*** Material to process ***

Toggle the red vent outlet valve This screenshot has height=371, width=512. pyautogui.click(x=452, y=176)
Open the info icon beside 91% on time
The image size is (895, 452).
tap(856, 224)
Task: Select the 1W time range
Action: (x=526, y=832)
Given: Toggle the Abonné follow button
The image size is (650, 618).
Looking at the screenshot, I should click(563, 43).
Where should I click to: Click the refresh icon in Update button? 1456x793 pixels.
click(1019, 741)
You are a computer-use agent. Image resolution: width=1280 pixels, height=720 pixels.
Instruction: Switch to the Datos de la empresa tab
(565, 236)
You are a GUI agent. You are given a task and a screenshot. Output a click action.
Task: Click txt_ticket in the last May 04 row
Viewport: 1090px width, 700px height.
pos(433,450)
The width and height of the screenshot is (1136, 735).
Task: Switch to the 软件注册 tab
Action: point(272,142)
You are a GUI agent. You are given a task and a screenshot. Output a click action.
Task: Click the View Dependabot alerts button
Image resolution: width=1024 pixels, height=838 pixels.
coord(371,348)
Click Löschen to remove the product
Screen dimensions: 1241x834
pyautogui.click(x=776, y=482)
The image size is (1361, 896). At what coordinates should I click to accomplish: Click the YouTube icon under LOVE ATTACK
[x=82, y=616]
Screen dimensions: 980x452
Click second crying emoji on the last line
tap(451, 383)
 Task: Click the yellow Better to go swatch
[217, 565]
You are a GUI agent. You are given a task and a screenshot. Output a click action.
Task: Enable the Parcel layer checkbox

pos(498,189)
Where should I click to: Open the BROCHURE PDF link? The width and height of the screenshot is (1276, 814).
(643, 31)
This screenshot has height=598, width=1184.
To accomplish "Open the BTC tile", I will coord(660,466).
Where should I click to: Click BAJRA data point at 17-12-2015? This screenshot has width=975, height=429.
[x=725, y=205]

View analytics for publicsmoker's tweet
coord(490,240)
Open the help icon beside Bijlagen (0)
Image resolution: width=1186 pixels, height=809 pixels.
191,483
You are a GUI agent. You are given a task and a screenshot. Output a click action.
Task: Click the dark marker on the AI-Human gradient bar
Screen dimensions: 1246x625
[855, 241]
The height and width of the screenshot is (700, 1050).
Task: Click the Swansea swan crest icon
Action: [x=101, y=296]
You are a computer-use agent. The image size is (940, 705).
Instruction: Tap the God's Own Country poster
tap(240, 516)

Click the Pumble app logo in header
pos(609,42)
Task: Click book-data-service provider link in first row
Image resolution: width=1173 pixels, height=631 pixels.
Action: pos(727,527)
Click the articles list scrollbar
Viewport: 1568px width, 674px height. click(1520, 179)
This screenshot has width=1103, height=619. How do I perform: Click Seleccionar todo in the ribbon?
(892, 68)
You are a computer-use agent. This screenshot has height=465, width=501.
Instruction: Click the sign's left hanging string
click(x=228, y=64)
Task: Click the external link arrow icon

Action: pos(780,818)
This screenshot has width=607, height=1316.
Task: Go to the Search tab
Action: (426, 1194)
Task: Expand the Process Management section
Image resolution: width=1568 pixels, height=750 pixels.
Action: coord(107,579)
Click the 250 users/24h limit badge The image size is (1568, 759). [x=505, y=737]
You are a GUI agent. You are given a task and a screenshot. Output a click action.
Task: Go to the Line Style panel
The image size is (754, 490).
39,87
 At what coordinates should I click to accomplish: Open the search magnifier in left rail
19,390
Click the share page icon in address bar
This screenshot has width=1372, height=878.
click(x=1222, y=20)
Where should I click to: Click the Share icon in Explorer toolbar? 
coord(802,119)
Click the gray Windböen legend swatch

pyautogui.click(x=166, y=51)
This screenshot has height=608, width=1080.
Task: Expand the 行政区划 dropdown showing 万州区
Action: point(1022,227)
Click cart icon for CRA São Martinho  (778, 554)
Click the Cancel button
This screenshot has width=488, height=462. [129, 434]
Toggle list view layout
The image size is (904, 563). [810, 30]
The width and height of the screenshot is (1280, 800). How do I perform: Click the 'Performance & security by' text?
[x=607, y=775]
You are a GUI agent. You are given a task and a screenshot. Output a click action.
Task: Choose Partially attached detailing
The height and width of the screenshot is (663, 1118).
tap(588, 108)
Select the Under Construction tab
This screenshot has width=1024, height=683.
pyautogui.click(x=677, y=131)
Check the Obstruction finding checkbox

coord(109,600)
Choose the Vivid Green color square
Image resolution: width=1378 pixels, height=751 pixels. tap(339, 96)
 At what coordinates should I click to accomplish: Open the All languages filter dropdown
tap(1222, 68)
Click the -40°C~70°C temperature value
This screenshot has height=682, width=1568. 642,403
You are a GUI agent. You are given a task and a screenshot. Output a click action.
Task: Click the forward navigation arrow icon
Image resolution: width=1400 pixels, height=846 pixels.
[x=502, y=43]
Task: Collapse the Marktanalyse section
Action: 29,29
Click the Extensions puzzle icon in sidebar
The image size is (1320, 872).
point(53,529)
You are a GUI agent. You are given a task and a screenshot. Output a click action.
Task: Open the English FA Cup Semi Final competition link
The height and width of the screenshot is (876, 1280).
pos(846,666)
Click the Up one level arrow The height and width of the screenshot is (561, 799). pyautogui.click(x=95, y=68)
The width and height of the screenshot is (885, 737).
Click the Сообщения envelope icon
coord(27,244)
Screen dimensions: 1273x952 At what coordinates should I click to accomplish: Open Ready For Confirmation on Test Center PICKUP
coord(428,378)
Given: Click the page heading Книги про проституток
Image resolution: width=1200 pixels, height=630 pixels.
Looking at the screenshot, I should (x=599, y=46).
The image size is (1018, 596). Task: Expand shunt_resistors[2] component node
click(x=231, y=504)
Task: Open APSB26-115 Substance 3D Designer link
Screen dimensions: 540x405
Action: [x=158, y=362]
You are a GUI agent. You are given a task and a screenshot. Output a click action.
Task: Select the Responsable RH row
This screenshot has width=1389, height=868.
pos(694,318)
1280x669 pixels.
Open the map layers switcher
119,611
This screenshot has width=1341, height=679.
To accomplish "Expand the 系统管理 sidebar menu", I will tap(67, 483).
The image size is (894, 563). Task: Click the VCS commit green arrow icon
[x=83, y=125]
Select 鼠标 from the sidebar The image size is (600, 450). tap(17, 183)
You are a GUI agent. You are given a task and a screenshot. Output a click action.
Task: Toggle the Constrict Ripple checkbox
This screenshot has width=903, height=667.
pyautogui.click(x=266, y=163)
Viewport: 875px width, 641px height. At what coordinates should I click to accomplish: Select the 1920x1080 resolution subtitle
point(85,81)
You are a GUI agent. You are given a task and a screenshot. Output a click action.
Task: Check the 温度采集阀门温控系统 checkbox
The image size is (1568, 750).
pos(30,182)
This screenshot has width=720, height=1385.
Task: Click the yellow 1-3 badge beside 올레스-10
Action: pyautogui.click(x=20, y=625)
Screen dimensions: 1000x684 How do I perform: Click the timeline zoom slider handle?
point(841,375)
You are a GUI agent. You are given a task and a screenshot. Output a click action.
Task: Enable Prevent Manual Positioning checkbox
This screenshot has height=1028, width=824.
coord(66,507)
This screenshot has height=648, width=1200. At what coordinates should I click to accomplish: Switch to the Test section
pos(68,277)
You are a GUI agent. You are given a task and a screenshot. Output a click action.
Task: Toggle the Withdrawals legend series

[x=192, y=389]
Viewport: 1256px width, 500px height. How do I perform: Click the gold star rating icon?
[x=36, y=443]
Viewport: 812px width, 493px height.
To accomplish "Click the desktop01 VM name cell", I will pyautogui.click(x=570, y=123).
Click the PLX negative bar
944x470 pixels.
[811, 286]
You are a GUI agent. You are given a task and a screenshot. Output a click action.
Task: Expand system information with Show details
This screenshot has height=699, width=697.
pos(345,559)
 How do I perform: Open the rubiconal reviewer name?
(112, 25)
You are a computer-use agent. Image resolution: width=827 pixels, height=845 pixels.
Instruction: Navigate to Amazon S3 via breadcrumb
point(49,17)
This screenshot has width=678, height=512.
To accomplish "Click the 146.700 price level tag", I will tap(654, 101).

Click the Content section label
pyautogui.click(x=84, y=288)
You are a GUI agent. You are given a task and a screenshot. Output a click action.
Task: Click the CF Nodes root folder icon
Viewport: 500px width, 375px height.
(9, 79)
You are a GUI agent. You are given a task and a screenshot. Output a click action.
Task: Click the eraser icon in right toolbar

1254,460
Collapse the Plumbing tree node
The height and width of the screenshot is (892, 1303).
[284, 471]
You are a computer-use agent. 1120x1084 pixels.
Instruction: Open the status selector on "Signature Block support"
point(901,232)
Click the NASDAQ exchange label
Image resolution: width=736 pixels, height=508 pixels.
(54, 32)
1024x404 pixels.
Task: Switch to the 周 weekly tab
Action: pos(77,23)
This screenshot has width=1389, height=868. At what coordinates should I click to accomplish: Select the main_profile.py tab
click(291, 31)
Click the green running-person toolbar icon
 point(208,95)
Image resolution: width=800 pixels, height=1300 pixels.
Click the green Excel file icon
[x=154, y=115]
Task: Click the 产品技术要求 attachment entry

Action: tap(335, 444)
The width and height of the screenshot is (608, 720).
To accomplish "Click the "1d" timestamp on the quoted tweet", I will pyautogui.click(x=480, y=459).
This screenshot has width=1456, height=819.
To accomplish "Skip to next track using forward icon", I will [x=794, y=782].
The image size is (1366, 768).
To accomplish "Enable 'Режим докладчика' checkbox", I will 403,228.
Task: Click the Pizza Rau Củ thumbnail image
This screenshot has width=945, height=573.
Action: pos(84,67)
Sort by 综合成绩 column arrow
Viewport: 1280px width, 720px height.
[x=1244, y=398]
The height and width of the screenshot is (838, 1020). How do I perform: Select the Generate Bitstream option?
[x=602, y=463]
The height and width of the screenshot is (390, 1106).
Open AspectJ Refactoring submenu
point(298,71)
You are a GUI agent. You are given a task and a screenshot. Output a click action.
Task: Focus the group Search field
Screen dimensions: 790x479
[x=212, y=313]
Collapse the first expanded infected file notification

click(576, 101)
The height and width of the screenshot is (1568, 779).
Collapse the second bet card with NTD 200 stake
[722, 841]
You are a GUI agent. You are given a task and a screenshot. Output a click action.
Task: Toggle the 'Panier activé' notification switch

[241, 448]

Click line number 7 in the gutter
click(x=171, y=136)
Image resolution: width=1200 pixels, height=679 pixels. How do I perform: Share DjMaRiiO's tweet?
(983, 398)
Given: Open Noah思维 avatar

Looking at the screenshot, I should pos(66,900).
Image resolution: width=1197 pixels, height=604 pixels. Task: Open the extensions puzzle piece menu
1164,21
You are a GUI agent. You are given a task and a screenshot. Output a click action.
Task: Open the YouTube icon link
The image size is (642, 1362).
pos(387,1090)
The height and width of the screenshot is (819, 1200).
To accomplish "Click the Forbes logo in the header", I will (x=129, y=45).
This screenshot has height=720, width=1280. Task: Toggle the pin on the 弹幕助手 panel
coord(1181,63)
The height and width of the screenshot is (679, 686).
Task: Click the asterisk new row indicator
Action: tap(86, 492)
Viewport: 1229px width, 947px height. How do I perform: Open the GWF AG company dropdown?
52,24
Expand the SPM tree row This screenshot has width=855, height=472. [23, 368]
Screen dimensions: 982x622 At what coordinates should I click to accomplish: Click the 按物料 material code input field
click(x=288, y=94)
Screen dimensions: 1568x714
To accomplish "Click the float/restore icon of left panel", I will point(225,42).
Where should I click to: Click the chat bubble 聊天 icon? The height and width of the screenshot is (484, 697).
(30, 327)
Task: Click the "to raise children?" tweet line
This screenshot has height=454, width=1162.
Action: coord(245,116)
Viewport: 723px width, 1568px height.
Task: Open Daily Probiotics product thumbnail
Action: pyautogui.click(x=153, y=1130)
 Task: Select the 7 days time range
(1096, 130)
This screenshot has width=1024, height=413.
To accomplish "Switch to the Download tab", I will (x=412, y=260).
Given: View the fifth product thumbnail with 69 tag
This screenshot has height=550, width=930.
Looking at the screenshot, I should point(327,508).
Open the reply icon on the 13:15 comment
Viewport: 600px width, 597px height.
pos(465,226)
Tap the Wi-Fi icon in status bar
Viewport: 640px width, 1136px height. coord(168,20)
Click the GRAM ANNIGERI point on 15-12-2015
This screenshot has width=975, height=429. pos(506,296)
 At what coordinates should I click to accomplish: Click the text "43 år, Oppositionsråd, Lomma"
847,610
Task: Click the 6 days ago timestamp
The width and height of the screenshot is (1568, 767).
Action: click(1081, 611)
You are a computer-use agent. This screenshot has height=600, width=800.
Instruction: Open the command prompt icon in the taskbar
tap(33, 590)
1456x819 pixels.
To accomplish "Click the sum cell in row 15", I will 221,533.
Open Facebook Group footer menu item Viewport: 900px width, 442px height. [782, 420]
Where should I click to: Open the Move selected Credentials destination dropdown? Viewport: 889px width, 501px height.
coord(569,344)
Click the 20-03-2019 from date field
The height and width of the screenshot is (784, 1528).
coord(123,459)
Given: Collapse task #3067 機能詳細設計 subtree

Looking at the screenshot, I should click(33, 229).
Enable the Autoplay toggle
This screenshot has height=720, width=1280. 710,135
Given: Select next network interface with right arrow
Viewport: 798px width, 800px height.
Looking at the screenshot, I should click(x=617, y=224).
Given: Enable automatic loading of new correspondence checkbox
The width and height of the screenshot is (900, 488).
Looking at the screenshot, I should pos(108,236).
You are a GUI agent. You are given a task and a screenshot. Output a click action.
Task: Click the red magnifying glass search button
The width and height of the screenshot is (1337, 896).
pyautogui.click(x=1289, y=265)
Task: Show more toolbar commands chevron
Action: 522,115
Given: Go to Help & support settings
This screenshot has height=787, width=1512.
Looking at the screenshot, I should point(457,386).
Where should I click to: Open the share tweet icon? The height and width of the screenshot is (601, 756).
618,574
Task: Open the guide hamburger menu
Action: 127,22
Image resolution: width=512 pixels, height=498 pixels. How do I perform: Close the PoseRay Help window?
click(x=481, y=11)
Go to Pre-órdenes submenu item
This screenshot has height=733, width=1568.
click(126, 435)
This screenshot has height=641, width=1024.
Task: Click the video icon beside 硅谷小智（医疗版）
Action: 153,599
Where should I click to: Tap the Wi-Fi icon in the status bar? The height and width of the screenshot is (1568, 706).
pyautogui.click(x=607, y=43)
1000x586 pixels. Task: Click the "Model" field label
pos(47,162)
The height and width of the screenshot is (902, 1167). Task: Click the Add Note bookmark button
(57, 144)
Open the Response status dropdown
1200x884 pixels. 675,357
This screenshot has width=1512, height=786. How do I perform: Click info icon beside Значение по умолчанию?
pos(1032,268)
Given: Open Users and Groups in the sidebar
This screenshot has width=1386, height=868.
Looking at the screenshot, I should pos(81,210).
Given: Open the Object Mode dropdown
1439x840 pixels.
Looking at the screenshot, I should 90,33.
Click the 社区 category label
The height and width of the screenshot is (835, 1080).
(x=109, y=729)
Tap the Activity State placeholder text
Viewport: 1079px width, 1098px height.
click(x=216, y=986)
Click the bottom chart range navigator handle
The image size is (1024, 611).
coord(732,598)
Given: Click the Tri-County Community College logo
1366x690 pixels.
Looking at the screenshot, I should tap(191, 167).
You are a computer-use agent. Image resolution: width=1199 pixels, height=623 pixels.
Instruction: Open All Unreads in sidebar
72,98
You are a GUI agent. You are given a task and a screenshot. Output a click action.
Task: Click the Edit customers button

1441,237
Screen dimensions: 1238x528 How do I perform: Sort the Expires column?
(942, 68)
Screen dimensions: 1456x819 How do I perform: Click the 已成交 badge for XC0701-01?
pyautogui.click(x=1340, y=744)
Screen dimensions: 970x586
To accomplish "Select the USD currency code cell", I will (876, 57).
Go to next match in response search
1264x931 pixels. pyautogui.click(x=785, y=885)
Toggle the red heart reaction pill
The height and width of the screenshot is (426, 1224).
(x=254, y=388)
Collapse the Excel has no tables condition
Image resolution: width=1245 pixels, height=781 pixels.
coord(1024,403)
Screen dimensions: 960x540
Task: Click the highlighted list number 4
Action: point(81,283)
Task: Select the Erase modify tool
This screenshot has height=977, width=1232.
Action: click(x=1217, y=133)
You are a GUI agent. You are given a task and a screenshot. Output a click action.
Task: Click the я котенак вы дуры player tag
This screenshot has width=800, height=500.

*** End of Material to process ***

Required work = Please tally every line of the entries that holds "level" and answer with that figure alone.

Expected answer = 2